▸ Set problem
Convert the records, from their start through the line containing "point(33,27)", into a Markdown table with the columns Row and Line. Number each row, and omit blank lines.
-=-=-=-=-
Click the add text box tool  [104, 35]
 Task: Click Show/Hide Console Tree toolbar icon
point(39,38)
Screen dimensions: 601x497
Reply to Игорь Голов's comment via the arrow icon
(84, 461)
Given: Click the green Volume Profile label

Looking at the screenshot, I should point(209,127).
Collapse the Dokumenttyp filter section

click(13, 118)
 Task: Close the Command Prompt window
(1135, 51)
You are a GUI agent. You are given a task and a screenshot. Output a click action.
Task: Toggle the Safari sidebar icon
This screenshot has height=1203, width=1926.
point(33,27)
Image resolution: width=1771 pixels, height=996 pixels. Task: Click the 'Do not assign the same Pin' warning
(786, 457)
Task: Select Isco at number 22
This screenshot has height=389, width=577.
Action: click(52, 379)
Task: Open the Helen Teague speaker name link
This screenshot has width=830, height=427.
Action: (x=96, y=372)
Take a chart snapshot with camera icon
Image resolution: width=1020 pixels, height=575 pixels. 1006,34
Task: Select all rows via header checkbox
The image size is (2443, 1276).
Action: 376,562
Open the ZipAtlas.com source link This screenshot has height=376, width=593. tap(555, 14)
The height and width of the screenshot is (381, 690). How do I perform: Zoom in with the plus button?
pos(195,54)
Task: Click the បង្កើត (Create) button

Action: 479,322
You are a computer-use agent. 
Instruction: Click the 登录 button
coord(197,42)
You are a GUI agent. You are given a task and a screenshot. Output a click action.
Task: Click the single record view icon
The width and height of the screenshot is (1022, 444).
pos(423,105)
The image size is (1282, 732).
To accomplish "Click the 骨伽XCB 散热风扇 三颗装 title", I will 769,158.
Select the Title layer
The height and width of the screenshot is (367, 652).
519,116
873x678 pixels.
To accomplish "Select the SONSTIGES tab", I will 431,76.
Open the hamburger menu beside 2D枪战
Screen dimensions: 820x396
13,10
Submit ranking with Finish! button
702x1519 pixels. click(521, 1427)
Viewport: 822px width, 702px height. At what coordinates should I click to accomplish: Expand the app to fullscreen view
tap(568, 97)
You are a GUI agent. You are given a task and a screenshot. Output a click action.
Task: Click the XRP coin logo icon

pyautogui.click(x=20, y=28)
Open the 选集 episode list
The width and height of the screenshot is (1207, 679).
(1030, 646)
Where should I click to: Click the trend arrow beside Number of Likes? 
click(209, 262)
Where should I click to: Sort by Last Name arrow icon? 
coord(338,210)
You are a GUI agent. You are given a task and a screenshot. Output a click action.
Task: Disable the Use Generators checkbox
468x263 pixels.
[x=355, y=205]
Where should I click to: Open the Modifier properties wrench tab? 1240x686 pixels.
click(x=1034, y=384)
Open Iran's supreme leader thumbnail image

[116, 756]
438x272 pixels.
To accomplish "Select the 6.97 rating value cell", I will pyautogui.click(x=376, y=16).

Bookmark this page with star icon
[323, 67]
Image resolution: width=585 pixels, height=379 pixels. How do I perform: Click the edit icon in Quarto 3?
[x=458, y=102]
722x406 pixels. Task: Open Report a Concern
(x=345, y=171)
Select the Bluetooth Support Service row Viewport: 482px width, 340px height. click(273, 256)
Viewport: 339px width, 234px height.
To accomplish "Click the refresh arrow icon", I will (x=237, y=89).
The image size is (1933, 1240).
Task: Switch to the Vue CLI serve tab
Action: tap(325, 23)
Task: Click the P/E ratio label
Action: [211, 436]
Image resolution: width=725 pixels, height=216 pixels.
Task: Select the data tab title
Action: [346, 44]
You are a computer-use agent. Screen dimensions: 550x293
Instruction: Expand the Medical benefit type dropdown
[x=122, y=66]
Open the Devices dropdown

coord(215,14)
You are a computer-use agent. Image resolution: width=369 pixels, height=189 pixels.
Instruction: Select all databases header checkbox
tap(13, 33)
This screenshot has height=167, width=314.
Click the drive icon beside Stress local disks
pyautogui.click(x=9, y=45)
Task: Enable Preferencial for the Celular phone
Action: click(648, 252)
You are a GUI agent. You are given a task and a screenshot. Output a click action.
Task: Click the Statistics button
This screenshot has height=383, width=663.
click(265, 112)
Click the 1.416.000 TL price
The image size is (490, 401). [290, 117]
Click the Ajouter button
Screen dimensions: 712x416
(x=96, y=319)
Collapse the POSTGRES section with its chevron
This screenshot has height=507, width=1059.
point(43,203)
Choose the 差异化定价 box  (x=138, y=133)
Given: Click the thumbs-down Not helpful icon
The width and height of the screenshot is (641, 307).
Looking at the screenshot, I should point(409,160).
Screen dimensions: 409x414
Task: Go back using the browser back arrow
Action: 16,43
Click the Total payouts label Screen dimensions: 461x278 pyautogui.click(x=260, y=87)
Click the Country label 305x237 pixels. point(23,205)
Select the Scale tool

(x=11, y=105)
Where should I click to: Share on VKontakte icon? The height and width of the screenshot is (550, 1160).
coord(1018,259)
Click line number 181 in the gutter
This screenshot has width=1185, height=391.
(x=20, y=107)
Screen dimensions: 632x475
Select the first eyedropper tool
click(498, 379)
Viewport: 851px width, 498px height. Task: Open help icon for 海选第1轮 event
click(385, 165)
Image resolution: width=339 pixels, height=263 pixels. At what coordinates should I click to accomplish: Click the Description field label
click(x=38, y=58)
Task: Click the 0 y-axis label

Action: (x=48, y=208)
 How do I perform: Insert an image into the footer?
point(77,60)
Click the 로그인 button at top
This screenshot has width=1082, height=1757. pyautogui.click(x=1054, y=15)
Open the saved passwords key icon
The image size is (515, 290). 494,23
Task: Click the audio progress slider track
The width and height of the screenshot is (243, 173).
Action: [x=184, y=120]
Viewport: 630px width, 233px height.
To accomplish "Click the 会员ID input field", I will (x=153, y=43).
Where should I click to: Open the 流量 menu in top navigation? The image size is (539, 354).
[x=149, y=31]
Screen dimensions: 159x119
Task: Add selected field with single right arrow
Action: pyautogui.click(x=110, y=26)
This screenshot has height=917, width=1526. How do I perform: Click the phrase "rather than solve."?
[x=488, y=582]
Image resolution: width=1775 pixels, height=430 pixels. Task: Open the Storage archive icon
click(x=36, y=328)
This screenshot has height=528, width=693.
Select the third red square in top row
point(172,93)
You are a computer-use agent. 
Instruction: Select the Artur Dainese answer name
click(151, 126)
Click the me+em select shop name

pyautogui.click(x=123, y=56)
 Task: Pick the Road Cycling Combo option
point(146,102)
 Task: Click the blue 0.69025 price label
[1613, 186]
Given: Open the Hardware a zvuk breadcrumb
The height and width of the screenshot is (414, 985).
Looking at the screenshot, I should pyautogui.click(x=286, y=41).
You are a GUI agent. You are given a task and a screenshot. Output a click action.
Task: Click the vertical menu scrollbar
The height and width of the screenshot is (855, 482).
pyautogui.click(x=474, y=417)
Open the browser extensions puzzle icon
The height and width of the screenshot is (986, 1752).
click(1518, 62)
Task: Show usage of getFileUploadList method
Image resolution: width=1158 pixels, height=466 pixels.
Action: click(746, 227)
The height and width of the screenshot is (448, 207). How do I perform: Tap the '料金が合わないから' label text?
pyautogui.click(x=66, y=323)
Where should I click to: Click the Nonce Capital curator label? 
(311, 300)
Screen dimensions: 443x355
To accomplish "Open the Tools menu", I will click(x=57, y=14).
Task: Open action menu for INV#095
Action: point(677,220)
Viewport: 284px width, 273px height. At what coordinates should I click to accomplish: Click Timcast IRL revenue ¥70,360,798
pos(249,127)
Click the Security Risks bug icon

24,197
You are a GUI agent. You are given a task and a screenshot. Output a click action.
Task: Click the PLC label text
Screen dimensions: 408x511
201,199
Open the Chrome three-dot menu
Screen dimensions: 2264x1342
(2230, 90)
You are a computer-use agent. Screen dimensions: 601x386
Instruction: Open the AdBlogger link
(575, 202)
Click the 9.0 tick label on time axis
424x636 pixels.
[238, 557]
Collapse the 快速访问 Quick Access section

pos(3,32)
-=-=-=-=-
▸ Answer to this exercise
| Row | Line |
|---|---|
| 1 | Click the add text box tool  [104, 35] |
| 2 |  Task: Click Show/Hide Console Tree toolbar icon |
| 3 | point(39,38) |
| 4 | Screen dimensions: 601x497 |
| 5 | Reply to Игорь Голов's comment via the arrow icon |
| 6 | (84, 461) |
| 7 | Given: Click the green Volume Profile label |
| 8 | Looking at the screenshot, I should point(209,127). |
| 9 | Collapse the Dokumenttyp filter section |
| 10 | click(13, 118) |
| 11 |  Task: Close the Command Prompt window |
| 12 | (1135, 51) |
| 13 | You are a GUI agent. You are given a task and a screenshot. Output a click action. |
| 14 | Task: Toggle the Safari sidebar icon |
| 15 | This screenshot has height=1203, width=1926. |
| 16 | point(33,27) |